A Casey Gerald, Harvard Business school alumni and CEO of MBA’s Across America held the stage expressing this as his sentiment. I had no idea who he was, no idea what the title of this talk entailed, but I knew it was something I was interested in exploring a fold deeper. “The Gospel of Doubt” way to market that notion.
We bear the burden of it in our hearts at times, warranting the discomfort that arises in our cognitive dissonance but in those same instances typically remain unyielding to it. We allow the truth to roam freely, as is, in its birthright and understanding, as ‘truth’.
The comfort, alone, feeding the frenzy to bury any controversy that may arise in question, any discord that could cause the whole house to come down. Rebuild, re … think, when we’ve spent so much time putting the finishing varnish on what we hold as what just is the way? Nah. We’d rather just build off what is already there.
Don’t fix the problem, no we’re going to find new ways to express our discord with it, increase passions for it and maybe we figure out a way to better cope with it or for it to look fixed at the surface.
I’m not saying this is always the case, or the case for anyone in particular, but I will say that I have stared this beast in the face quite a few times in my years of higher education, this blissful ignorance that our actions are unmovably great as they are, that we are doing all that we can for the causes we care for, that the truth given is gospel.
I’ve marched around in circles screaming for rights I knew wouldn’t be heard that way, I’ve constructed events I knew no one would come to for lack thereof better marketing tactics, I’ve been told lies that I have been too afraid to question out loud for fear of a broken heart.

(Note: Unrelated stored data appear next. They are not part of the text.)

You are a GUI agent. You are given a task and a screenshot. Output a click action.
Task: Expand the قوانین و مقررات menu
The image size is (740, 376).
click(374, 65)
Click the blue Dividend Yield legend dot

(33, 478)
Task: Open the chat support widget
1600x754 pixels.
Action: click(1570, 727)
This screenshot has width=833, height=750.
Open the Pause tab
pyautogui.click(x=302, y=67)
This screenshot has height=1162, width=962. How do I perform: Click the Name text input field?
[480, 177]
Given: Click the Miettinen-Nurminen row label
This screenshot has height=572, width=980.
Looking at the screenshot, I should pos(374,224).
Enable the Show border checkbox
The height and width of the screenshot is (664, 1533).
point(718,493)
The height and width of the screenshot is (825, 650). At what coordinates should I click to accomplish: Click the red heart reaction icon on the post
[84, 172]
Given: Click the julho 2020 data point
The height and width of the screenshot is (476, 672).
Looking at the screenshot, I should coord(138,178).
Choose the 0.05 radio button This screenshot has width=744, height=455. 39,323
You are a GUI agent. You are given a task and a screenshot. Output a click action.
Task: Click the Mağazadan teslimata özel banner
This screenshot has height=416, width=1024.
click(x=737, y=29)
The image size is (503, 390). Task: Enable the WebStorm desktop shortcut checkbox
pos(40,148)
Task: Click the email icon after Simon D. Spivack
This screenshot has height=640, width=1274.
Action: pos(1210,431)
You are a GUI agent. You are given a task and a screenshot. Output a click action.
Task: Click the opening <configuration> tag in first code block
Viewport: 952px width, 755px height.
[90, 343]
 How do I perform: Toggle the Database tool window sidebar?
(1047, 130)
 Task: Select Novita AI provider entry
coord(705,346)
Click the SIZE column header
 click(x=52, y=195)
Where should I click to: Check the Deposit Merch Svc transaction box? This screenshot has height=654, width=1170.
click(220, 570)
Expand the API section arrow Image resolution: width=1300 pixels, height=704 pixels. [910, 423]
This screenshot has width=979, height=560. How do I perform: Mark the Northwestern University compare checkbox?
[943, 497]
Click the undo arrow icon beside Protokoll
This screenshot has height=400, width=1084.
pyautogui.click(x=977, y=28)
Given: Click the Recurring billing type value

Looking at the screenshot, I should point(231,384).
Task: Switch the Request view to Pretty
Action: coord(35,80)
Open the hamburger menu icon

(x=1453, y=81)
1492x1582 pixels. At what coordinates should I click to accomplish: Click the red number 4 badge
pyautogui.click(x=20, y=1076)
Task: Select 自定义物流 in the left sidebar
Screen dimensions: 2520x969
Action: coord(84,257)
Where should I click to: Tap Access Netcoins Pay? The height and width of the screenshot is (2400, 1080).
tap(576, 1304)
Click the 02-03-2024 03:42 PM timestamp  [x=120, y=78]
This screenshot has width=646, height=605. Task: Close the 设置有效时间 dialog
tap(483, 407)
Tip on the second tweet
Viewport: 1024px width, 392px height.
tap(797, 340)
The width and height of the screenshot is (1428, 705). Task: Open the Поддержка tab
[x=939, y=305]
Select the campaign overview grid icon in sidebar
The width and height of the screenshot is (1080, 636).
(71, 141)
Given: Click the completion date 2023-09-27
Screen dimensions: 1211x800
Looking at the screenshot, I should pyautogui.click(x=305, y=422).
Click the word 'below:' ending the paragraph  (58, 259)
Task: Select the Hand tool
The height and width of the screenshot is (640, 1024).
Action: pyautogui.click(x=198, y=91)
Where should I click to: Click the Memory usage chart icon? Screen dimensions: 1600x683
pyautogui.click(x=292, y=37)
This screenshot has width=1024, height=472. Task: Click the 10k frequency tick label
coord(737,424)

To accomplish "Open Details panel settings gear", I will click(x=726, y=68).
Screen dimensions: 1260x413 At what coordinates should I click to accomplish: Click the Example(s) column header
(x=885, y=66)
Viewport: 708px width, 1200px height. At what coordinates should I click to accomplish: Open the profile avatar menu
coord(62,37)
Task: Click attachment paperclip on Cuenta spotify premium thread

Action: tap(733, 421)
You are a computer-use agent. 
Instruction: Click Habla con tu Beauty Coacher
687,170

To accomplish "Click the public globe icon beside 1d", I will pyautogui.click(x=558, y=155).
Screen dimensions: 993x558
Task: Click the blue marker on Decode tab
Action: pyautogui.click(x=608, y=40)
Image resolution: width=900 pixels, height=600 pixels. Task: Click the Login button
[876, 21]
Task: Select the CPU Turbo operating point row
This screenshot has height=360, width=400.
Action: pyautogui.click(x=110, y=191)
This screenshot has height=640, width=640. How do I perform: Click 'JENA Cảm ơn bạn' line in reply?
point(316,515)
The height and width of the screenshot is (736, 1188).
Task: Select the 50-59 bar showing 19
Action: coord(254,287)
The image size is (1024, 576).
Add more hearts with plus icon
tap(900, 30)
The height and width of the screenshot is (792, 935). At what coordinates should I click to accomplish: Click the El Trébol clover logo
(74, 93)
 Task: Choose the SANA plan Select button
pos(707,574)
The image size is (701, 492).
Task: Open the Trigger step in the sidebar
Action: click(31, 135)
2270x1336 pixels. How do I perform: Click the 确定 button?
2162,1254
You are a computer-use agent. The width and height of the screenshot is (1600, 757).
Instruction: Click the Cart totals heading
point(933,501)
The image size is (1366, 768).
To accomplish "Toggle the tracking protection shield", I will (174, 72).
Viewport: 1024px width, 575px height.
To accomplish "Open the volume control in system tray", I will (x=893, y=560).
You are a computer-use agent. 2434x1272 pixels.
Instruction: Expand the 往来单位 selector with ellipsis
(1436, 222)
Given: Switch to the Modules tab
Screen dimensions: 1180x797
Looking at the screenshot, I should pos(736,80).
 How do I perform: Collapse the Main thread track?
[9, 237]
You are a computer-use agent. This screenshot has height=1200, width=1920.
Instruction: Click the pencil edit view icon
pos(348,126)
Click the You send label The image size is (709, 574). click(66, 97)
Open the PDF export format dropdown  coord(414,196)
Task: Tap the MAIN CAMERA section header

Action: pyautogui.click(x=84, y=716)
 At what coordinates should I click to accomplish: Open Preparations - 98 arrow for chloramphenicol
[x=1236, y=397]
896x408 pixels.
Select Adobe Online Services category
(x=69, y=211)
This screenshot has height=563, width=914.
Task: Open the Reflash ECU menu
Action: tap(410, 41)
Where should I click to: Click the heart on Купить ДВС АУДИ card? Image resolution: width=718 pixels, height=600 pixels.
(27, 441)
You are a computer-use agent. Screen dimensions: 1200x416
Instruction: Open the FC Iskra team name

I know many instances are in capacity to relate to in some way or another among so many others that share a deeper issue; what if there is another, better way?
What if we have not exhausted resources or options or ways of looking at it, what if the way we’re going about it is wrong? What if what we see as the problem is wrong?
As a psychology student I am consistently questioning and analyzing things that many may just bypass as what just is the way it is, or an unfixable problem.
The issue with love in our generation, the disparities with gender, race, and politics. We question the same things, strive to fix those same things and then settle on a conclusion for such that allows the truth already established to live on and breathe easily.
I am constantly told that I think too much when the reality is that I am not. I am just thinking. Period. I doubt things, question myself for doubting them, then have a healthy debate with myself in my head over what really is and what just can’t be.
Crazy, some may see it as, but what is a life of freedom if we can’t even allow ourselves to question normalcy, go against the status quo, even if just for a moment before we have to return back to the typical ritual that flows with mainstream thought and action.
I’ll digress though, and leave you with this.
Question something in your life. Something that you have settled with the unhappiness of maybe, or maybe just something you never seriously thought about. You may turn your life upside down, but what about the possibility of it tilting to a just perfect degree you never even acknowledged could exist. What’s the worst that could happen? A brain fart?